#### Records to use:
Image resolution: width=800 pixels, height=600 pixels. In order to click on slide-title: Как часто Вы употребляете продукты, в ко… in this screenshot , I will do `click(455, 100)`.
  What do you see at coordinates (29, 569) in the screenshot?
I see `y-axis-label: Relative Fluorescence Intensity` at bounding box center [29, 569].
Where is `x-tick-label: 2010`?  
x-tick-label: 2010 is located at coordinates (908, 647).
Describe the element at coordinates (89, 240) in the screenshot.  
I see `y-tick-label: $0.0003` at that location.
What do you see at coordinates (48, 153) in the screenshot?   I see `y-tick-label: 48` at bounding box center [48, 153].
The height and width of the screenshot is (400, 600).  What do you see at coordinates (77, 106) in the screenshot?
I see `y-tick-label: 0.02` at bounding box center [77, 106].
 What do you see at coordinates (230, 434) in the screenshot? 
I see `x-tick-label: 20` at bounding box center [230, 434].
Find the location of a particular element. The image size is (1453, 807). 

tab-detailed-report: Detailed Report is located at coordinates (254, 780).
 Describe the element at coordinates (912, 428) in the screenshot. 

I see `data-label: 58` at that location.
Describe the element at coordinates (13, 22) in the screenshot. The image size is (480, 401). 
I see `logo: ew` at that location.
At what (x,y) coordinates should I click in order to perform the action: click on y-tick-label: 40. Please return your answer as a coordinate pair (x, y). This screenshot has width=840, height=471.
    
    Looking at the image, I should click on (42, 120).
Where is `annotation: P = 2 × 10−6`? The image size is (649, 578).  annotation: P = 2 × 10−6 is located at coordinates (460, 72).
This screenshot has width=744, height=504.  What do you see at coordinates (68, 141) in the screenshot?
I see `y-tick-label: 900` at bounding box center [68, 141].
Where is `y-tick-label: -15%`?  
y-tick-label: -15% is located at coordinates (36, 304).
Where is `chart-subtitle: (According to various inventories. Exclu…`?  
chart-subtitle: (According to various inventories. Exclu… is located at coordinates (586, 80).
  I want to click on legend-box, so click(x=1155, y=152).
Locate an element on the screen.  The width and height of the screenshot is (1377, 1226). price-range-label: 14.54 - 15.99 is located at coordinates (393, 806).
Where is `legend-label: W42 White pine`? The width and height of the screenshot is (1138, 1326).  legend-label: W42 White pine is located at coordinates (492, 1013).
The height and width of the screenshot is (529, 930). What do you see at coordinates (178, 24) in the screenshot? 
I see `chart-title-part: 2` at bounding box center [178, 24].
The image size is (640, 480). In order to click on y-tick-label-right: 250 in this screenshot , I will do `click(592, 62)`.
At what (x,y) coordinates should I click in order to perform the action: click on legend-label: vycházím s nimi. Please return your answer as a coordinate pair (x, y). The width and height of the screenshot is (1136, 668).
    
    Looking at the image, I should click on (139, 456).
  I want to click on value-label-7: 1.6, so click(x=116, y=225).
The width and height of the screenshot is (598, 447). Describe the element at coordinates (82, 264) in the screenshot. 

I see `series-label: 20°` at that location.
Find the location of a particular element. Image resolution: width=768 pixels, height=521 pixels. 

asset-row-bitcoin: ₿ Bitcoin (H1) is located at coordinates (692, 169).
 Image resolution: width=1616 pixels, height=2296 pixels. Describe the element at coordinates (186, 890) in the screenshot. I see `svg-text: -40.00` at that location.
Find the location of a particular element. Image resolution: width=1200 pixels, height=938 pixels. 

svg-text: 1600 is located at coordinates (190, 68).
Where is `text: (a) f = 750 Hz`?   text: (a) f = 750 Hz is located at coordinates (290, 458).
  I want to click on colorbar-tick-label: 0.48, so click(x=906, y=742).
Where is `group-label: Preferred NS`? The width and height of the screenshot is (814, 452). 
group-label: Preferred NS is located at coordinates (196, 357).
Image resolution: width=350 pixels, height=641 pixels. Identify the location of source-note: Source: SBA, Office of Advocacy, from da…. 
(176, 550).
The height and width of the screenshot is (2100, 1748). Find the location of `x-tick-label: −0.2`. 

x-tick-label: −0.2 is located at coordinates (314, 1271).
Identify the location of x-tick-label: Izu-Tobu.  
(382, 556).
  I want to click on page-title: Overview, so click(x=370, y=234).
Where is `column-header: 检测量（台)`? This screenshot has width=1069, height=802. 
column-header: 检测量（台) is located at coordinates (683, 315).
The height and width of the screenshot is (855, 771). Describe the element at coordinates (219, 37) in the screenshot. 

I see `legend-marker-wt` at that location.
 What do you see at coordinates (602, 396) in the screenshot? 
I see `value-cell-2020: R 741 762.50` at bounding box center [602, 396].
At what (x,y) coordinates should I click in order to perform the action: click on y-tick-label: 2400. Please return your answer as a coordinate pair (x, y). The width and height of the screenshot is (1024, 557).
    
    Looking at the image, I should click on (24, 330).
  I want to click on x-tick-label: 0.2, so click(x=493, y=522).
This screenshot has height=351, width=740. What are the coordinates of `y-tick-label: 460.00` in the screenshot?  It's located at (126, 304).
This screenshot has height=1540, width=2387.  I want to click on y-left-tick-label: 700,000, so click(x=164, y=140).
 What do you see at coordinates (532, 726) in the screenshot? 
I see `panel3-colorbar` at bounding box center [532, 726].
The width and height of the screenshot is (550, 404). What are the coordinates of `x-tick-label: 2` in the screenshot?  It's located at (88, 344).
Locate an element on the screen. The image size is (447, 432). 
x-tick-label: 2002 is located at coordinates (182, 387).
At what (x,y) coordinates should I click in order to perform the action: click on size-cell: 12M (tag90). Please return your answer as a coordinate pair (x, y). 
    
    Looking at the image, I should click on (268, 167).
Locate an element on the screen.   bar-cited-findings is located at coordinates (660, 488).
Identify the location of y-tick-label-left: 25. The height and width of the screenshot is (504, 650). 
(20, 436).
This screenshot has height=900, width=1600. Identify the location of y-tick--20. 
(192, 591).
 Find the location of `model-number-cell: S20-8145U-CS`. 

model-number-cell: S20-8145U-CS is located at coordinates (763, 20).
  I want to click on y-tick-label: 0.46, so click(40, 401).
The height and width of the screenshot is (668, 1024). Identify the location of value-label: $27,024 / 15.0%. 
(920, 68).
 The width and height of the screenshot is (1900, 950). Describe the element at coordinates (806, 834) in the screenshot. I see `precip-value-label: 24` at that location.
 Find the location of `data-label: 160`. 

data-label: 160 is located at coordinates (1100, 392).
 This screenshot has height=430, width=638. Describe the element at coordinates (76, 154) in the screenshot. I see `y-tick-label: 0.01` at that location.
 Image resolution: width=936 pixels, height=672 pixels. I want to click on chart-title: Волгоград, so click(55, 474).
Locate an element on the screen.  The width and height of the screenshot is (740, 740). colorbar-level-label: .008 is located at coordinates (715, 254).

#### Requirement:
Copy the rows verbatim, starting at the line that contains "What do you see at coordinates (48, 153)" and ending at the line that contains "chart-subtitle: (According to various inventories. Exclu… is".

#### Answer section:
What do you see at coordinates (48, 153) in the screenshot?   I see `y-tick-label: 48` at bounding box center [48, 153].
The height and width of the screenshot is (400, 600).  What do you see at coordinates (77, 106) in the screenshot?
I see `y-tick-label: 0.02` at bounding box center [77, 106].
 What do you see at coordinates (230, 434) in the screenshot? 
I see `x-tick-label: 20` at bounding box center [230, 434].
Find the location of a particular element. The image size is (1453, 807). 

tab-detailed-report: Detailed Report is located at coordinates (254, 780).
 Describe the element at coordinates (912, 428) in the screenshot. 

I see `data-label: 58` at that location.
Describe the element at coordinates (13, 22) in the screenshot. The image size is (480, 401). 
I see `logo: ew` at that location.
At what (x,y) coordinates should I click in order to perform the action: click on y-tick-label: 40. Please return your answer as a coordinate pair (x, y). This screenshot has width=840, height=471.
    
    Looking at the image, I should click on (42, 120).
Where is `annotation: P = 2 × 10−6`? The image size is (649, 578).  annotation: P = 2 × 10−6 is located at coordinates (460, 72).
This screenshot has width=744, height=504.  What do you see at coordinates (68, 141) in the screenshot?
I see `y-tick-label: 900` at bounding box center [68, 141].
Where is `y-tick-label: -15%`?  
y-tick-label: -15% is located at coordinates (36, 304).
Where is `chart-subtitle: (According to various inventories. Exclu…`?  
chart-subtitle: (According to various inventories. Exclu… is located at coordinates (586, 80).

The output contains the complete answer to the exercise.